If any confusion, check with the healthcare center to understand your bill, You may check the following:
- the statement date
- your unique account number with the healthcare center
- appointment date
- description
- charges
- billed charges
- any adjustments
- insurance payments, and
- patient’s payments
What’s Explanation of Benefits (EOB)?
An EOB is a document that you may receive after the healthcare center files a claim for your medical treatment and services the insurers have agreed to pay for on your behalf.
This document must show the health insurance member’s full name and ID number, Patient Account Number, service provider name, claim number, date of service, service codes, total amount, and net amount.
This document also includes a Reason Code Description that is about the reason why your insurers did not cover a charge.
Statute of Limitations on Medical Debt
The quick answer is medical debts may disappear from your report after seven years, but it doesn’t exonerate you from paying it at any stage. Medical bills never expire. It has a statute of limitation.
Statute of Limitations
A statute of limitation is the time a creditor has to take legal action on you for nonpayment. Your creditor will take a certain amount of time to sue. That depends on the state law where you signed the contract or agreement.
Contract Types
A statute of limitations on your medical debt largely depends on the type of contract governing the debt deal.
Oral contracts
These are verbal agreements you make for returning the money, with no written evidence.
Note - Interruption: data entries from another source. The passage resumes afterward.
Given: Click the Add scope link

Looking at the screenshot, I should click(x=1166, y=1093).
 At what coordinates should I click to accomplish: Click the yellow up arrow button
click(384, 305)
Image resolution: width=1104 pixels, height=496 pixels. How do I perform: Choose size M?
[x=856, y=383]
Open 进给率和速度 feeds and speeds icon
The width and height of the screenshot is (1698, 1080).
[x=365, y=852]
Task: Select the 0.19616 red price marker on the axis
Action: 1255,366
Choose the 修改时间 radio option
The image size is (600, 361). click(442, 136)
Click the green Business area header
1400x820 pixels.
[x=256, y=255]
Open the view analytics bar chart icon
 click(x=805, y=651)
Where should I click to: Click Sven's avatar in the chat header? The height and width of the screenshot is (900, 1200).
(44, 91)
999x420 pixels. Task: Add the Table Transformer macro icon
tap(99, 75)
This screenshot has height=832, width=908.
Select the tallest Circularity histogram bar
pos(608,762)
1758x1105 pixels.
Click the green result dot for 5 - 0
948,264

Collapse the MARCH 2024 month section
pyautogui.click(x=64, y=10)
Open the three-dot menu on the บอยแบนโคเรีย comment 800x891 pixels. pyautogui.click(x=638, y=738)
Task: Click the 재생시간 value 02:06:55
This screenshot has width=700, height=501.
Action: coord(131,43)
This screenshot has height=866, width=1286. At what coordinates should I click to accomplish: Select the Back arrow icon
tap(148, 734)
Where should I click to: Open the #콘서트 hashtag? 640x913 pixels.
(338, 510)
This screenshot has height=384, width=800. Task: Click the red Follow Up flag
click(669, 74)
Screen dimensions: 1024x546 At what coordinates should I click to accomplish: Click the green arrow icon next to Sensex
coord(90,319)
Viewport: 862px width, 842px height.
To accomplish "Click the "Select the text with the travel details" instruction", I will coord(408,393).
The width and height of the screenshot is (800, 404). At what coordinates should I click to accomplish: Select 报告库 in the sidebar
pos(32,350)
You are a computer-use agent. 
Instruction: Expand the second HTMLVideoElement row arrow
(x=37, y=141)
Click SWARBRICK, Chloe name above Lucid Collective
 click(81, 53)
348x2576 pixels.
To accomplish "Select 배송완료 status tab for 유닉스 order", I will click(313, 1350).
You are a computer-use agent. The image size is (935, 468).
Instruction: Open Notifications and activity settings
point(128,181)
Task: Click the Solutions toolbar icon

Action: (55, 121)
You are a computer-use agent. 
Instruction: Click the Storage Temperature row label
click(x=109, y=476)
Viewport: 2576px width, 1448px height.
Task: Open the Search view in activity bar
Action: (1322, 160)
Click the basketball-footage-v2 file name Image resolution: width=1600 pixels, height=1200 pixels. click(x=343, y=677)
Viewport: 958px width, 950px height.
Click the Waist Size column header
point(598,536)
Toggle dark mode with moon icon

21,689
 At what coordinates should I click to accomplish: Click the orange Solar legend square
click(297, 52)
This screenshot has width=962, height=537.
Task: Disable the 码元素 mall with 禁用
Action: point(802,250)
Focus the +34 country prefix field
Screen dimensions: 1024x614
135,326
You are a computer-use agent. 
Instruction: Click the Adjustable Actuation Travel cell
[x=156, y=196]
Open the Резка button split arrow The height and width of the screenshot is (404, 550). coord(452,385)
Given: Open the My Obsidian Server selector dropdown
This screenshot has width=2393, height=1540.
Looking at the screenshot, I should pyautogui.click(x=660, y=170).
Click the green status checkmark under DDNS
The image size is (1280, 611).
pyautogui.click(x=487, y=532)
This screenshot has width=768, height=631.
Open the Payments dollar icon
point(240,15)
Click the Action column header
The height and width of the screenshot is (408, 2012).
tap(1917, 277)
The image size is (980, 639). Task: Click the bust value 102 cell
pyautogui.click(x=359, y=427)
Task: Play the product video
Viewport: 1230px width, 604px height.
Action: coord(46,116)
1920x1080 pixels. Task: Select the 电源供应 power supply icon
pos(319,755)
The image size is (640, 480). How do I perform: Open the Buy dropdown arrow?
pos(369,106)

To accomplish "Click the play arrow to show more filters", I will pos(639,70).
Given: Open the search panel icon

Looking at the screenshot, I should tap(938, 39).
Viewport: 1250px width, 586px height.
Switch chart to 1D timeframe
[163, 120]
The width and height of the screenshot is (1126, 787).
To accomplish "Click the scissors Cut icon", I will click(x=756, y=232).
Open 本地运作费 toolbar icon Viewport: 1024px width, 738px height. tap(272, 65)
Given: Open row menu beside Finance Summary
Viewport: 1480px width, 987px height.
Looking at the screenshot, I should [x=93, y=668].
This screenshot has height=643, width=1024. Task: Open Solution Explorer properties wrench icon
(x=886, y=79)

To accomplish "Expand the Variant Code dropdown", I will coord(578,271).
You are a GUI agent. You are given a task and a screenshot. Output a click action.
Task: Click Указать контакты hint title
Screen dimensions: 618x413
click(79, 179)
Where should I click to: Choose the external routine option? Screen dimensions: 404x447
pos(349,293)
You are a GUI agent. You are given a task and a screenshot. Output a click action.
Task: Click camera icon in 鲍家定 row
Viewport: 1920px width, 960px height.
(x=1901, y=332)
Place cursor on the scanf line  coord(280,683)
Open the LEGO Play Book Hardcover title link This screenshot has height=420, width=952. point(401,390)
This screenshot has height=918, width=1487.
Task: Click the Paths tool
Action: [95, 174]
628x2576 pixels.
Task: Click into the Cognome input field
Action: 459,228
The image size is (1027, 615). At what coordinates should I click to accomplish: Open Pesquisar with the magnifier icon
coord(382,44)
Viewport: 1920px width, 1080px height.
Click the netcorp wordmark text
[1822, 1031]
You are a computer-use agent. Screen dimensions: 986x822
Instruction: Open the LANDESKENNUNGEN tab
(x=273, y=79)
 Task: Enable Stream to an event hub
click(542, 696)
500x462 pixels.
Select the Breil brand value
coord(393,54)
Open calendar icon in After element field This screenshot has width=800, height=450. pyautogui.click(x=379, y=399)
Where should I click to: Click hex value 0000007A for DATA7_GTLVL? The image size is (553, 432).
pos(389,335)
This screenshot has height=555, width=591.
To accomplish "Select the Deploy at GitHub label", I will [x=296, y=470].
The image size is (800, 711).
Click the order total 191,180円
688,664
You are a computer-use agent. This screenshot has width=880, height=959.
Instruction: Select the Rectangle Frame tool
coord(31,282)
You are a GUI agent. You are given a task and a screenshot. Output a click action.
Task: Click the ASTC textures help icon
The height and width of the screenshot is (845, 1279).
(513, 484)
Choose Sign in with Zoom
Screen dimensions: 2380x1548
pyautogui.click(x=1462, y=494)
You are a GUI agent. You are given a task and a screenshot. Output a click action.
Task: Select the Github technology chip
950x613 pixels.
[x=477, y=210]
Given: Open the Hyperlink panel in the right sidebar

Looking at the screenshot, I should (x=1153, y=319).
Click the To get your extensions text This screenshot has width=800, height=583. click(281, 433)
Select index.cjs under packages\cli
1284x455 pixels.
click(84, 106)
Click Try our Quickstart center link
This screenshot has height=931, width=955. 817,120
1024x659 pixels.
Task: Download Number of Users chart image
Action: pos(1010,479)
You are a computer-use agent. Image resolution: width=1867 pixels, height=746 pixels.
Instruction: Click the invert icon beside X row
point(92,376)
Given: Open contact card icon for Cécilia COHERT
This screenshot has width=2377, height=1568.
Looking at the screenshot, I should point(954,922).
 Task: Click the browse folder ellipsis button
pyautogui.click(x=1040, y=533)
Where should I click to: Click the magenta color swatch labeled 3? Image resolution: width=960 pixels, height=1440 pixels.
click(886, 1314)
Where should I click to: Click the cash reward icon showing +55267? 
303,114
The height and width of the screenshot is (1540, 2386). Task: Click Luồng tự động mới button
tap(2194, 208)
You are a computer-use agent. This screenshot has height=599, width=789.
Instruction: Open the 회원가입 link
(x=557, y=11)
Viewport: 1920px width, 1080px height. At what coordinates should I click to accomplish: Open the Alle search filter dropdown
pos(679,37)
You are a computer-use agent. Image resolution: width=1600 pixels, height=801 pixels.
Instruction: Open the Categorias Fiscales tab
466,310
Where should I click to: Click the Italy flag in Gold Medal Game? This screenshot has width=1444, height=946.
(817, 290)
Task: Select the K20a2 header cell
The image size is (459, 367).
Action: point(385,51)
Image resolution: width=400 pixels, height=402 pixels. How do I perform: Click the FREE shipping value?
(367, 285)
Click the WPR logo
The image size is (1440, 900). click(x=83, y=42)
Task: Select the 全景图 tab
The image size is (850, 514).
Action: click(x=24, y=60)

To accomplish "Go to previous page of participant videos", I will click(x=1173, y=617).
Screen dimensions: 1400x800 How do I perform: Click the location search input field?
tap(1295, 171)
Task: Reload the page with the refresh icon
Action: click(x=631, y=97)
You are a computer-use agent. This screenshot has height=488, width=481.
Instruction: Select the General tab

Like you lend money to your friend, but nothing comes in writing.
Written contracts
It’s the document that you may sign, including terms and conditions for receiving and repaying the money. Most of the loans for a car, person to person, mortgages, etc., fall under the written contracts category.
So medical debts fall under this category. You must sign paperwork before the medical center starts any medical treatment. It’s an agreement that you will repay the medical expenses to that medical healthcare center.
Promissory note
A promissory note is a written contract with a lighter note. It’s an agreement between two parties or people with the repayment terms and conditions set-forth with mutual consent.
Open-ended contracts
It’s a revolving balance; you can repay and borrow it again –more like a credit card.
Each state has a statute of limitations for each kind of debt. You may find such limitations in your state.
Credit Reporting Vs. Statutes of Limitations
Debts can disappear but never die.
After a considerable lapse of time, usually seven years, your credit reporting will be clear of most debts. However, your debt still exists in full. It’s a matter of time until any credit bureau unearths it. Hence until then, it’s no longer visible to anyone looking for your credit history.
Similarly, when the statute of limitations on your medical debt expires, it doesn’t mean the debt goes away. It simply implies that you are no longer legally responsible for the repayment of debt.
However, you must remember that you can still face a lawsuit in a court of law for repayment of medical debts.
So, whenever the statute of limitations on that particular medical debt expires, it’s your or your attorney’s responsibility to inform the court that this has happened.
Conclusion
You may count that Statutes of limitations are protection for consumers. You must stay informed about your debts and your rights whatever state you live in.
If your medical debts are increasing quickly, you may talk about flexible repayment plans. Healthcare center service providers are more flexible and more understanding than traditional moneylenders and creditors.